I wish they would do a deep dive into PBO and the clock offsets.
The issue with Ryzen is that there are tradeoffs due to boost states when there are limited thread use.
For example, the R7 3800X will boost to 4.5GHz under lightly threaded workloads, but with a manual overclock, your only choice is an all core OC that may top out at 4.3GHz. Thus a manual overclock will lower your performance in lightly threaded workloads.
Ryzen does not allow for you to tweak the boost curve, e.g., suppose your CPU could handle 4.7GHz on 1 core, 4.6 on 2 cores, and 4.5 on 4 cores, and 4.3 on all cores when at full load. An ideal scenario would be an OC curve that would allow you to enter in a custom curve and the CPU will automatically choose the best aspect of the curve to use based on the workload.
Since that is not available, there is a heavier push to use PBO and the auto OC function, thus we need to find a way to get someone to do a thorough test into it using average cooling such as an NH-D15.
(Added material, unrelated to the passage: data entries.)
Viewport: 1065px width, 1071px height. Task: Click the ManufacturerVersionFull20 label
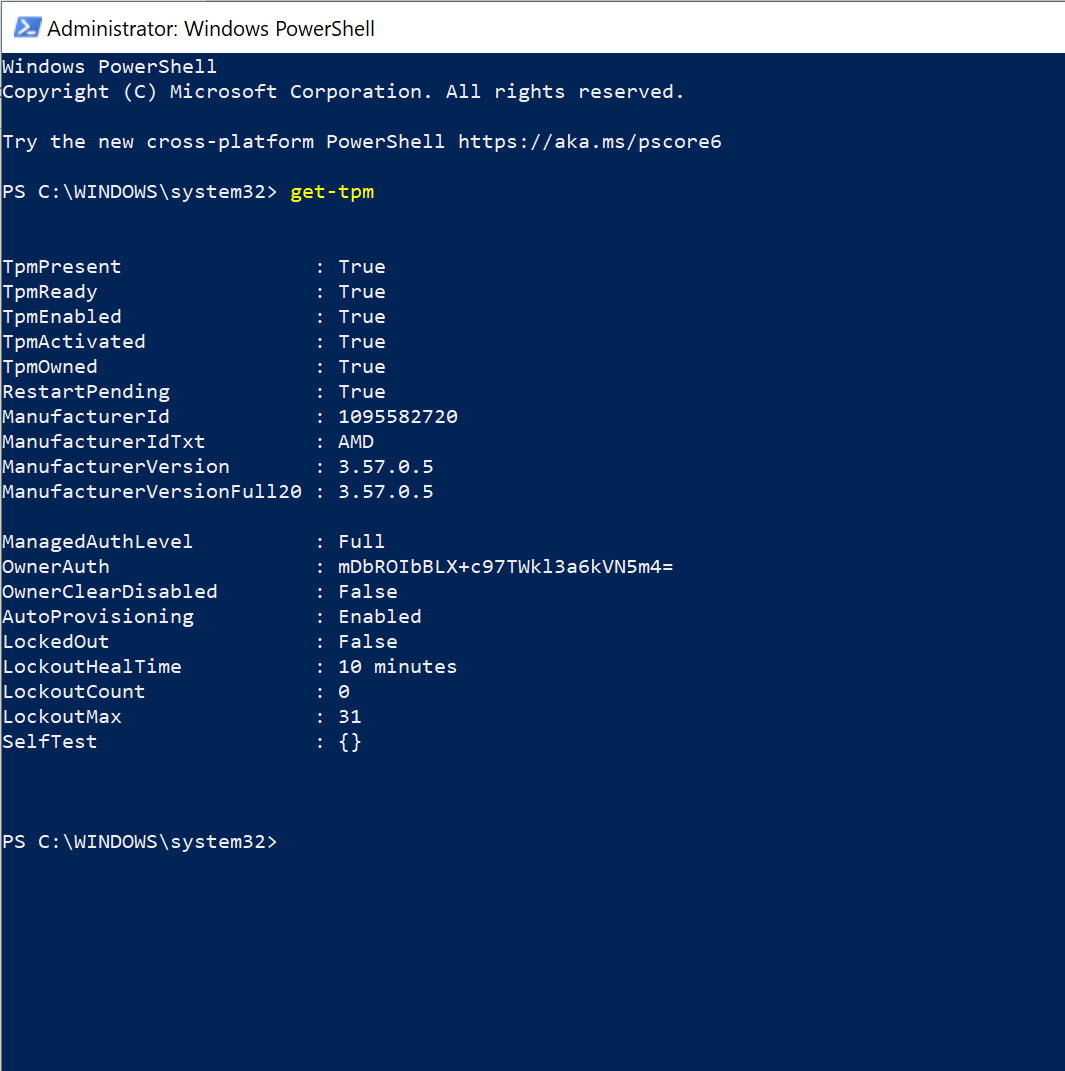tap(152, 492)
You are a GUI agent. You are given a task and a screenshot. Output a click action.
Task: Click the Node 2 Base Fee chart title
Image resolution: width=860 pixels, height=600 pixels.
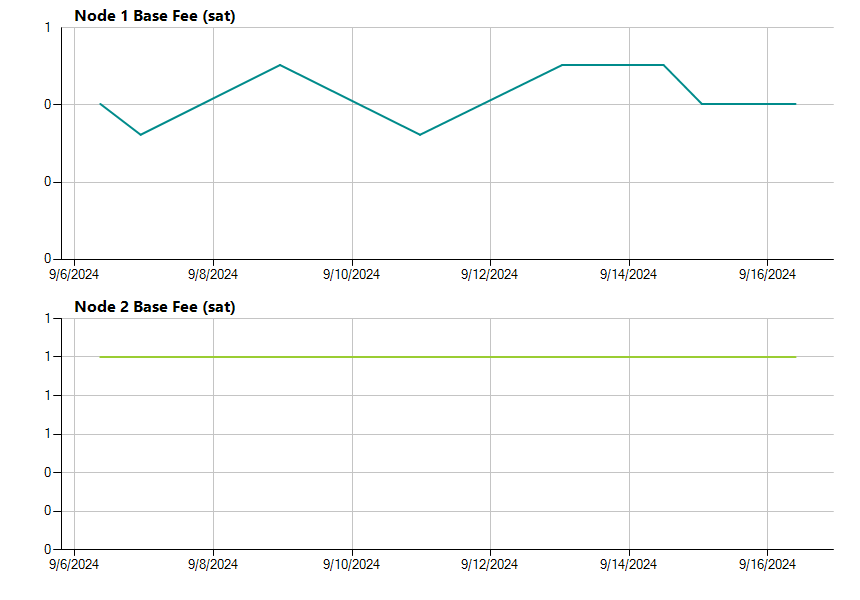click(155, 307)
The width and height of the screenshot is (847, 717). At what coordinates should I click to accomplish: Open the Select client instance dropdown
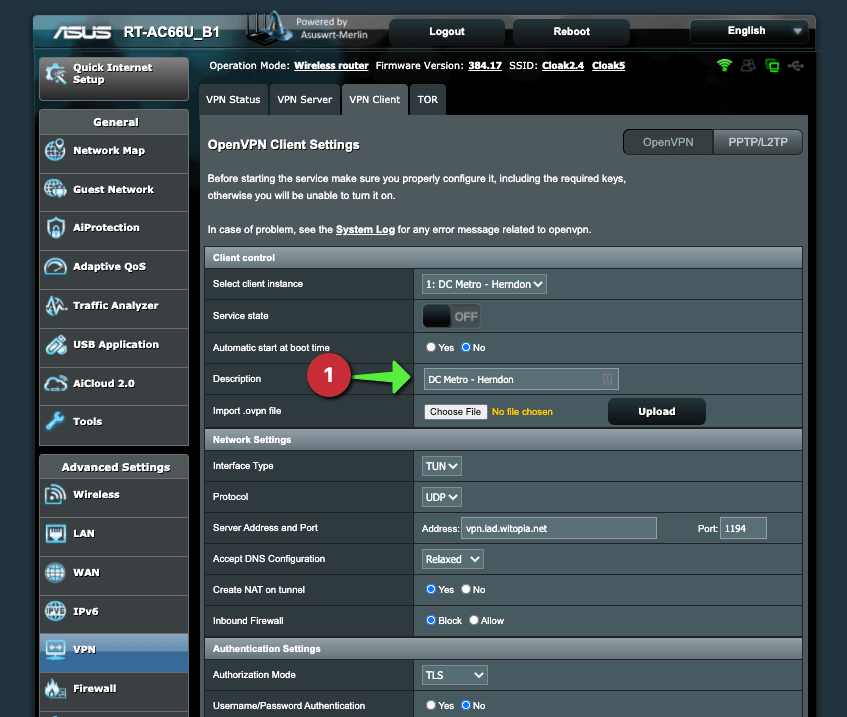click(485, 284)
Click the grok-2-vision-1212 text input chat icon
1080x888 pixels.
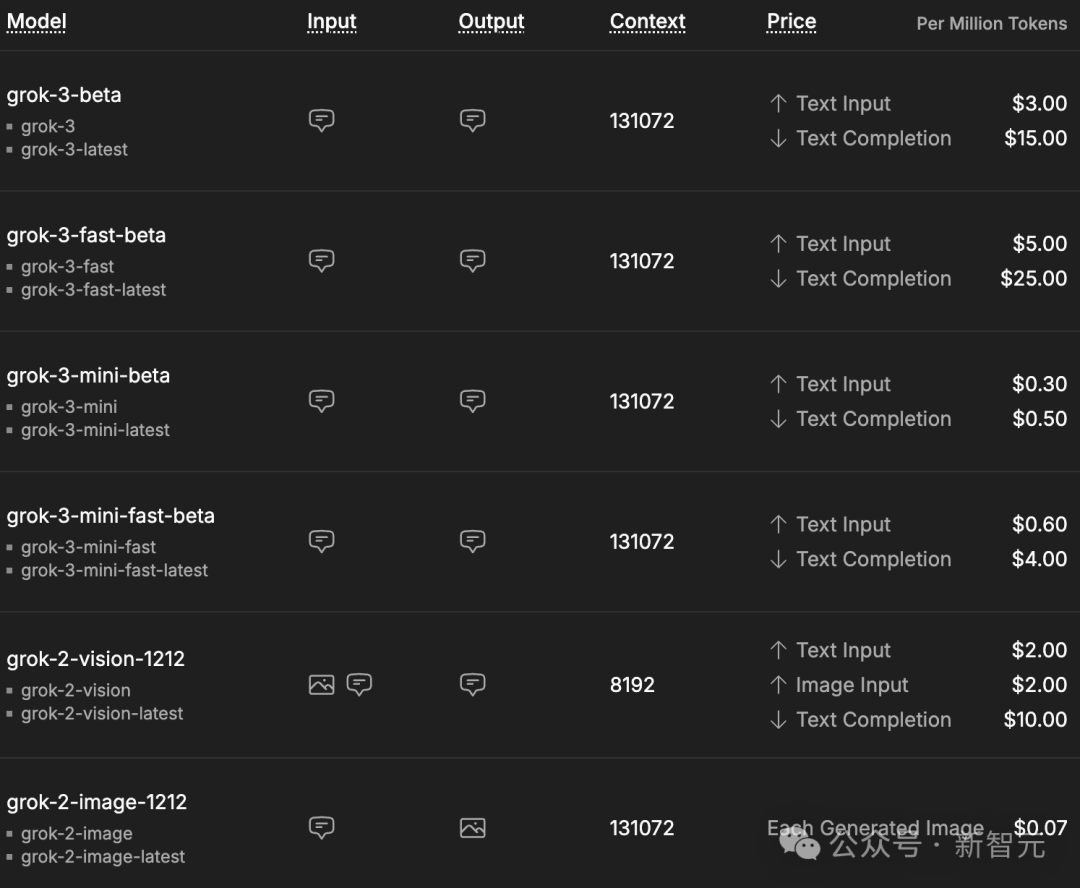point(359,685)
In focusing more on the article, they showed a test run of multiple loops of cinebench. Imagine if they had repeated the test but with better cooling, as well as with some of the PBO settings changed to show us how tyo better maintain our performance. Imagine if they specified the exact cooler used and temperatures for that graph, since precision boost has time limited boost functions that will reduce performance even if temperatures are low, unless you change that multiplier thing in the PBO settings.
While many tasks are multithreaded, there are still make tasks that are lightly threaded, while not ideal, PBO currently offers the best chance at getting a balance of all core clock speed, and maintaining some of the lightly threaded boost speeds, thus appealing to people who are gaming where often there will be a single thread bottleneck, such as the render thread, or the AI or physics thread being a single thread in the game engine, and thus due to a lower clock speed, even though the game is not at 100% load on all cores, you have that physics thread bottlenecking because it is using 1 core worth of CPU time, and everything is waiting on that thread. In cases like that, PBO offers better performance in the game as compared to an all core 4.3GHz overclock. because the bottleneck thread may be at 4.4 or 4.5GHz instead.
Or in productivity tasks, photoshop is heavily reliany on single threaded performance, same with adovbe after efeects and a number of other programs, but then there are effects and tasks which will load all cores equally.